Search the lines of the records for the word "logo", and copy every line that has it.

--- START ---

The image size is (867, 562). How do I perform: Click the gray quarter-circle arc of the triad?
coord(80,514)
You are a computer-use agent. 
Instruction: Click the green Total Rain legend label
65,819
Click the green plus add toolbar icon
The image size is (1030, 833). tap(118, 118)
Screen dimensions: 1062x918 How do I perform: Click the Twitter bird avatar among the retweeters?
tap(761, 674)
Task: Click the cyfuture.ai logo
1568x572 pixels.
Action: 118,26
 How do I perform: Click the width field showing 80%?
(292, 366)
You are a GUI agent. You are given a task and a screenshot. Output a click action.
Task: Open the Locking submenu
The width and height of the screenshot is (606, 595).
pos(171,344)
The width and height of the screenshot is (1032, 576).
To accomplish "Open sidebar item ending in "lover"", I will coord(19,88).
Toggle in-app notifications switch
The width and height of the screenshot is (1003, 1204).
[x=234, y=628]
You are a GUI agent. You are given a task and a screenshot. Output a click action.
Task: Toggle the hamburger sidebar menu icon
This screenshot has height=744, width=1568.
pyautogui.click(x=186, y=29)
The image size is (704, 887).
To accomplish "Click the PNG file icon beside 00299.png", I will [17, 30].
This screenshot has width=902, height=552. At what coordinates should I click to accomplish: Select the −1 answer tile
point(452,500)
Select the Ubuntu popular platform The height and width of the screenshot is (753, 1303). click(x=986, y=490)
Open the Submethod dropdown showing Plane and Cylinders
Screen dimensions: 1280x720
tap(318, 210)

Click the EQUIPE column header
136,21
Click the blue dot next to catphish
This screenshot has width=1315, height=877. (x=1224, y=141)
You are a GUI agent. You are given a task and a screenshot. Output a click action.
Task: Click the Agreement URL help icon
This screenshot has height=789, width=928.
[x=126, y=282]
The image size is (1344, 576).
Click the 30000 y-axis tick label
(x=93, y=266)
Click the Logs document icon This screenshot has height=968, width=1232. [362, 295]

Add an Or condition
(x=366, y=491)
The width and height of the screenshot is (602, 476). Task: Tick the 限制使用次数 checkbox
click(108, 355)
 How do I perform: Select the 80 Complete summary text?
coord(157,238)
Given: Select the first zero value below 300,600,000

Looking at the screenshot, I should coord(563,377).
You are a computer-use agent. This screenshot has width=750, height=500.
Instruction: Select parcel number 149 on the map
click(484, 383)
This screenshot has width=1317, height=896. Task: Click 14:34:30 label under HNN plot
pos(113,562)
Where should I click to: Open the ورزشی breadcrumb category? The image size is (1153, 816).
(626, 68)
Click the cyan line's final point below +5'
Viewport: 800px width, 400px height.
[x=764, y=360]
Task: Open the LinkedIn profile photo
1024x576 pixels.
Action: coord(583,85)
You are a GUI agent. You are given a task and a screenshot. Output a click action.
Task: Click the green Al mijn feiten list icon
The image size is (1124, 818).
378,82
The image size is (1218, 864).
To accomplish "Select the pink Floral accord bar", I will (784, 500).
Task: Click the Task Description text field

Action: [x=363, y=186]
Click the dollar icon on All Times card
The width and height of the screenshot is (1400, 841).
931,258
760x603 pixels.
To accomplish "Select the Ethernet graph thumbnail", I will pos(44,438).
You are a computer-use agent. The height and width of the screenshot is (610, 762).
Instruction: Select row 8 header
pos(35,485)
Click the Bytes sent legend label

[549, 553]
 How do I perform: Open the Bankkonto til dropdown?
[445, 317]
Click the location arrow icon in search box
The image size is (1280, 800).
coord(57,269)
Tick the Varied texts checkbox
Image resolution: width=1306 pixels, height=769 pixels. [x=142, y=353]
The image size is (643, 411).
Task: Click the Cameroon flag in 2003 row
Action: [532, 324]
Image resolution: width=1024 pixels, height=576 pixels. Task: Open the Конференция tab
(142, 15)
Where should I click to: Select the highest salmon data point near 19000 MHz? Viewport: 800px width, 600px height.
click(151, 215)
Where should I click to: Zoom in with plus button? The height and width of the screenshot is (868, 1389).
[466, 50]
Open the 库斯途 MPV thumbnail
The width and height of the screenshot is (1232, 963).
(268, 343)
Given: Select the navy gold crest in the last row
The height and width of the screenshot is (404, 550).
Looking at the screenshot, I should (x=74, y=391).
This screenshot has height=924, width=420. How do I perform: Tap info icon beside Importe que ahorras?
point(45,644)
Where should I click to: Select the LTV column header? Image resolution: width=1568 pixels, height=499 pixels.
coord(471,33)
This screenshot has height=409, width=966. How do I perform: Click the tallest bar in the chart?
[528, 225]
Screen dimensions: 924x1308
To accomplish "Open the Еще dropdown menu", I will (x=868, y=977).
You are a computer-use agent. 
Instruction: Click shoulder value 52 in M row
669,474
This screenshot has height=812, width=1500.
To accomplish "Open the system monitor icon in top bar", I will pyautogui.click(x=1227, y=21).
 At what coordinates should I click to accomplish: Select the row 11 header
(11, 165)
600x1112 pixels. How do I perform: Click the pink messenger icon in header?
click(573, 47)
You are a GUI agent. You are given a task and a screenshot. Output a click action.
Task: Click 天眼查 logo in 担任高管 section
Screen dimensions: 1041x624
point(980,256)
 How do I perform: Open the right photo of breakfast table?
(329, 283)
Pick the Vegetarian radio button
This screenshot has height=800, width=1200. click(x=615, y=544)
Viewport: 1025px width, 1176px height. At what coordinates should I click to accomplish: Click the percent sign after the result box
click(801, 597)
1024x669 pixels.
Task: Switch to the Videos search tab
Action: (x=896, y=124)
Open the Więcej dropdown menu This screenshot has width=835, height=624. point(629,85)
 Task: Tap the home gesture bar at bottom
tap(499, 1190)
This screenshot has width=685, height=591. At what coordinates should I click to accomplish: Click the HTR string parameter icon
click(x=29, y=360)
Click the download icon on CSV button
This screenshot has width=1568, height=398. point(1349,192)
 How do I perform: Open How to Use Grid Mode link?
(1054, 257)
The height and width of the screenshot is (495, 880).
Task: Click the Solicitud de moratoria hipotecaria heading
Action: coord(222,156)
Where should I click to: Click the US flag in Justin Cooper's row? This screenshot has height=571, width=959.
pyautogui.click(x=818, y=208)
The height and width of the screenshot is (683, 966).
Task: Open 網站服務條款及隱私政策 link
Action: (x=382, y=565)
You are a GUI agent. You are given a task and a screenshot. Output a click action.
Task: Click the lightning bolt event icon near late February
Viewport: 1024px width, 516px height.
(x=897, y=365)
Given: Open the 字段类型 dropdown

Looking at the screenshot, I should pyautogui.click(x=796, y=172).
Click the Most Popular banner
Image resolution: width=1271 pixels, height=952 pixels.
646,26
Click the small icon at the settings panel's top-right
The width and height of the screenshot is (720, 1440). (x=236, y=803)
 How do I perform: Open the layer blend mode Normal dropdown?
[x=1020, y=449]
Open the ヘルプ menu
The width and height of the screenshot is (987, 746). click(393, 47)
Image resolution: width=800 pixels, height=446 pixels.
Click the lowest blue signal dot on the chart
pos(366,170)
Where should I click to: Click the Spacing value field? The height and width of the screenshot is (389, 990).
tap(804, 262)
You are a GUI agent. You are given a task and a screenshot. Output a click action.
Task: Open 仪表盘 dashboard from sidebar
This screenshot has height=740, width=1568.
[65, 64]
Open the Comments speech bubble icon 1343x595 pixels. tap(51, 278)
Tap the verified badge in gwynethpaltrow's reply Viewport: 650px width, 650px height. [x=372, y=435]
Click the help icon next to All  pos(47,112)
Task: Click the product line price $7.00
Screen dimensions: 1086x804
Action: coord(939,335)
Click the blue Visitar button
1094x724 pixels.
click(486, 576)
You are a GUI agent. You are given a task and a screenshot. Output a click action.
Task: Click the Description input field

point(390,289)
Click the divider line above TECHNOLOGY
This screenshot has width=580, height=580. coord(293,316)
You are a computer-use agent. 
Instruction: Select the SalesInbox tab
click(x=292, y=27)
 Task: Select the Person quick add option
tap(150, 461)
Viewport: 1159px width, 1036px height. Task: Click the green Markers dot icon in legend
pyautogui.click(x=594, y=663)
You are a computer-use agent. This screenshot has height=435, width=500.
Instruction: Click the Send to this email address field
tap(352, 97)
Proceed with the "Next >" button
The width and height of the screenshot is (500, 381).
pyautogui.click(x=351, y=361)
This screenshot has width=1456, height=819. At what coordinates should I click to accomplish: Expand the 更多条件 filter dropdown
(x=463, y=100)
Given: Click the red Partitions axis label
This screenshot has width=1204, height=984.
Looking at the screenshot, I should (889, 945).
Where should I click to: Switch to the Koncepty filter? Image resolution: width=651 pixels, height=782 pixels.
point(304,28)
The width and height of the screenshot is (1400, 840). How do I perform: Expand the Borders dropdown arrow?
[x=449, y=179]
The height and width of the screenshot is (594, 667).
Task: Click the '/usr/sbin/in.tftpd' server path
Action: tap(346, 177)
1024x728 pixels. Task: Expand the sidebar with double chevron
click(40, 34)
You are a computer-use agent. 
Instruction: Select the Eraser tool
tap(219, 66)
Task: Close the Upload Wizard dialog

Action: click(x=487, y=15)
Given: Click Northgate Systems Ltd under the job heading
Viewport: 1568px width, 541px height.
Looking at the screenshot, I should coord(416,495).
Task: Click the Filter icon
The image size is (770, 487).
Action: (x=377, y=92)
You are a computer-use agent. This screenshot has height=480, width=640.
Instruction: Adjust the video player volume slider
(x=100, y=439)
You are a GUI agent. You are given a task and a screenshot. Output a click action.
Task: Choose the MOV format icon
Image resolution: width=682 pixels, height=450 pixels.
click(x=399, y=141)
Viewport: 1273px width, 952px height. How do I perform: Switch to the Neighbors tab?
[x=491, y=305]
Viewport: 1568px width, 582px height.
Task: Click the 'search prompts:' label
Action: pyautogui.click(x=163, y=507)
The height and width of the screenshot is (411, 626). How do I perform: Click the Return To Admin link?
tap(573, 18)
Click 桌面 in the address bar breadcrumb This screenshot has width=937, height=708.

--- END ---

_Exercise output_
Task: Click the cyfuture.ai logo
Task: Click 天眼查 logo in 担任高管 section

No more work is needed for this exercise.